_WRITTEN INSTRUCTION_
Rename "GUI agent" to "screen agent" throughout the data entries below, and write out every line again with nothing else altered.

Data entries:
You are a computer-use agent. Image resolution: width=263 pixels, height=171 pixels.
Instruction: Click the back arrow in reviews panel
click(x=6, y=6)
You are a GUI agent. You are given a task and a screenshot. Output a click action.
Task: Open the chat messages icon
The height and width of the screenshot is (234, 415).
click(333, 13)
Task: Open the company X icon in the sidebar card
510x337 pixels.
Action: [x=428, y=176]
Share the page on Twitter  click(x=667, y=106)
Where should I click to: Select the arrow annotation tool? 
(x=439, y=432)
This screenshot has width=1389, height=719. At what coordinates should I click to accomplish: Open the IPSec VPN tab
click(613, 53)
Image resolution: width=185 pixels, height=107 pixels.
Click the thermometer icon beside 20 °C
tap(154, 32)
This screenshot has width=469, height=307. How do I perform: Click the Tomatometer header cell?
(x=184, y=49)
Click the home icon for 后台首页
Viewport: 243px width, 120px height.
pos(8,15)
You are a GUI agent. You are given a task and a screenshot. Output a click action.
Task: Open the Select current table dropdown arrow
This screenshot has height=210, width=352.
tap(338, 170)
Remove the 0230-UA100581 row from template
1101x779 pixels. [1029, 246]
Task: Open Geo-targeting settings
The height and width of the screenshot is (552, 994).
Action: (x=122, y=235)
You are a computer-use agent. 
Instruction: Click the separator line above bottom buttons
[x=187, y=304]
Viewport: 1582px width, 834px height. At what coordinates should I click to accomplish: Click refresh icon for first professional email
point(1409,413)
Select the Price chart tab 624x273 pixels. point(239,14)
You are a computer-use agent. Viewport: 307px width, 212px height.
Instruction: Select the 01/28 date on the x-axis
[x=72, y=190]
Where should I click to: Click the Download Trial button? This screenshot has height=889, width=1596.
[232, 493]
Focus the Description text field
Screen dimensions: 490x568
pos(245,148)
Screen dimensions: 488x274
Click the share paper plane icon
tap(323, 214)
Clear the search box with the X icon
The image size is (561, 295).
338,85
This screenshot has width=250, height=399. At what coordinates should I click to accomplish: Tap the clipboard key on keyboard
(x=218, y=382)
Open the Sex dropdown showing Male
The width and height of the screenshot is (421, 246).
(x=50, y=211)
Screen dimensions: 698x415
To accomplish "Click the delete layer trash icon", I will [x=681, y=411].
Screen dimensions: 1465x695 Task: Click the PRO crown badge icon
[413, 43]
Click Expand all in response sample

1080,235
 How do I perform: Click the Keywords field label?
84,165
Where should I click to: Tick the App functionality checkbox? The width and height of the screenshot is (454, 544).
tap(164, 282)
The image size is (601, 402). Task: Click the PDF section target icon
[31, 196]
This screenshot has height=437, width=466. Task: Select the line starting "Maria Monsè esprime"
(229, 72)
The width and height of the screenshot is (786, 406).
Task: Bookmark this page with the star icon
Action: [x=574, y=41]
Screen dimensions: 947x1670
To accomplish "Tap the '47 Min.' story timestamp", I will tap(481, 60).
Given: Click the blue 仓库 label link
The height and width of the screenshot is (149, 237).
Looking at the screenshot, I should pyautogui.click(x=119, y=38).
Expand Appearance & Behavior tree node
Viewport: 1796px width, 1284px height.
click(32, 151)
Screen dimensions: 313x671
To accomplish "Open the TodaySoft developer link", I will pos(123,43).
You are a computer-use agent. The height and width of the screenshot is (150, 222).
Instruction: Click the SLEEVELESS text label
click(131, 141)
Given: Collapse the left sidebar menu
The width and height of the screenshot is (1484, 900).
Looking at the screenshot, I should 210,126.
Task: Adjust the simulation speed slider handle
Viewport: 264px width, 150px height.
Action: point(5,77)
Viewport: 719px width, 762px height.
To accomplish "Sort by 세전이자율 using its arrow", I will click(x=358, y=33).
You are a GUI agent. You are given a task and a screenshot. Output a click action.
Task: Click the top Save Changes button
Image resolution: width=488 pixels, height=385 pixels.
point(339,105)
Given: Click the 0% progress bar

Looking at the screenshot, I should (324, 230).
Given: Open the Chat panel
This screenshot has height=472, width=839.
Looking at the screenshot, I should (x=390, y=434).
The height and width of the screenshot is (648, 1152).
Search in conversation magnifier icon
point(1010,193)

_WORKED ANSWER_
You are a computer-use agent. Image resolution: width=263 pixels, height=171 pixels.
Instruction: Click the back arrow in reviews panel
click(x=6, y=6)
You are a screen agent. You are given a task and a screenshot. Output a click action.
Task: Open the chat messages icon
The height and width of the screenshot is (234, 415).
click(333, 13)
Task: Open the company X icon in the sidebar card
510x337 pixels.
Action: [x=428, y=176]
Share the page on Twitter  click(x=667, y=106)
Where should I click to: Select the arrow annotation tool? 
(x=439, y=432)
This screenshot has width=1389, height=719. At what coordinates should I click to accomplish: Open the IPSec VPN tab
click(613, 53)
Image resolution: width=185 pixels, height=107 pixels.
Click the thermometer icon beside 20 °C
tap(154, 32)
This screenshot has width=469, height=307. How do I perform: Click the Tomatometer header cell?
(x=184, y=49)
Click the home icon for 后台首页
Viewport: 243px width, 120px height.
pos(8,15)
You are a screen agent. You are given a task and a screenshot. Output a click action.
Task: Open the Select current table dropdown arrow
This screenshot has height=210, width=352.
tap(338, 170)
Remove the 0230-UA100581 row from template
1101x779 pixels. [1029, 246]
Task: Open Geo-targeting settings
The height and width of the screenshot is (552, 994).
Action: (x=122, y=235)
You are a computer-use agent. 
Instruction: Click the separator line above bottom buttons
[x=187, y=304]
Viewport: 1582px width, 834px height. At what coordinates should I click to accomplish: Click refresh icon for first professional email
point(1409,413)
Select the Price chart tab 624x273 pixels. point(239,14)
You are a computer-use agent. Viewport: 307px width, 212px height.
Instruction: Select the 01/28 date on the x-axis
[x=72, y=190]
Where should I click to: Click the Download Trial button? This screenshot has height=889, width=1596.
[232, 493]
Focus the Description text field
Screen dimensions: 490x568
pos(245,148)
Screen dimensions: 488x274
Click the share paper plane icon
tap(323, 214)
Clear the search box with the X icon
The image size is (561, 295).
338,85
This screenshot has width=250, height=399. At what coordinates should I click to accomplish: Tap the clipboard key on keyboard
(x=218, y=382)
Open the Sex dropdown showing Male
The width and height of the screenshot is (421, 246).
(x=50, y=211)
Screen dimensions: 698x415
To accomplish "Click the delete layer trash icon", I will [x=681, y=411].
Screen dimensions: 1465x695 Task: Click the PRO crown badge icon
[413, 43]
Click Expand all in response sample

1080,235
 How do I perform: Click the Keywords field label?
84,165
Where should I click to: Tick the App functionality checkbox? The width and height of the screenshot is (454, 544).
tap(164, 282)
The image size is (601, 402). Task: Click the PDF section target icon
[31, 196]
This screenshot has height=437, width=466. Task: Select the line starting "Maria Monsè esprime"
(229, 72)
The width and height of the screenshot is (786, 406).
Task: Bookmark this page with the star icon
Action: [x=574, y=41]
Screen dimensions: 947x1670
To accomplish "Tap the '47 Min.' story timestamp", I will tap(481, 60).
Given: Click the blue 仓库 label link
The height and width of the screenshot is (149, 237).
Looking at the screenshot, I should pyautogui.click(x=119, y=38).
Expand Appearance & Behavior tree node
Viewport: 1796px width, 1284px height.
click(32, 151)
Screen dimensions: 313x671
To accomplish "Open the TodaySoft developer link", I will pos(123,43).
You are a computer-use agent. The height and width of the screenshot is (150, 222).
Instruction: Click the SLEEVELESS text label
click(131, 141)
Given: Collapse the left sidebar menu
The width and height of the screenshot is (1484, 900).
Looking at the screenshot, I should 210,126.
Task: Adjust the simulation speed slider handle
Viewport: 264px width, 150px height.
Action: point(5,77)
Viewport: 719px width, 762px height.
To accomplish "Sort by 세전이자율 using its arrow", I will click(x=358, y=33).
You are a screen agent. You are given a task and a screenshot. Output a click action.
Task: Click the top Save Changes button
Image resolution: width=488 pixels, height=385 pixels.
point(339,105)
Given: Click the 0% progress bar

Looking at the screenshot, I should (324, 230).
Given: Open the Chat panel
This screenshot has height=472, width=839.
Looking at the screenshot, I should (x=390, y=434).
The height and width of the screenshot is (648, 1152).
Search in conversation magnifier icon
point(1010,193)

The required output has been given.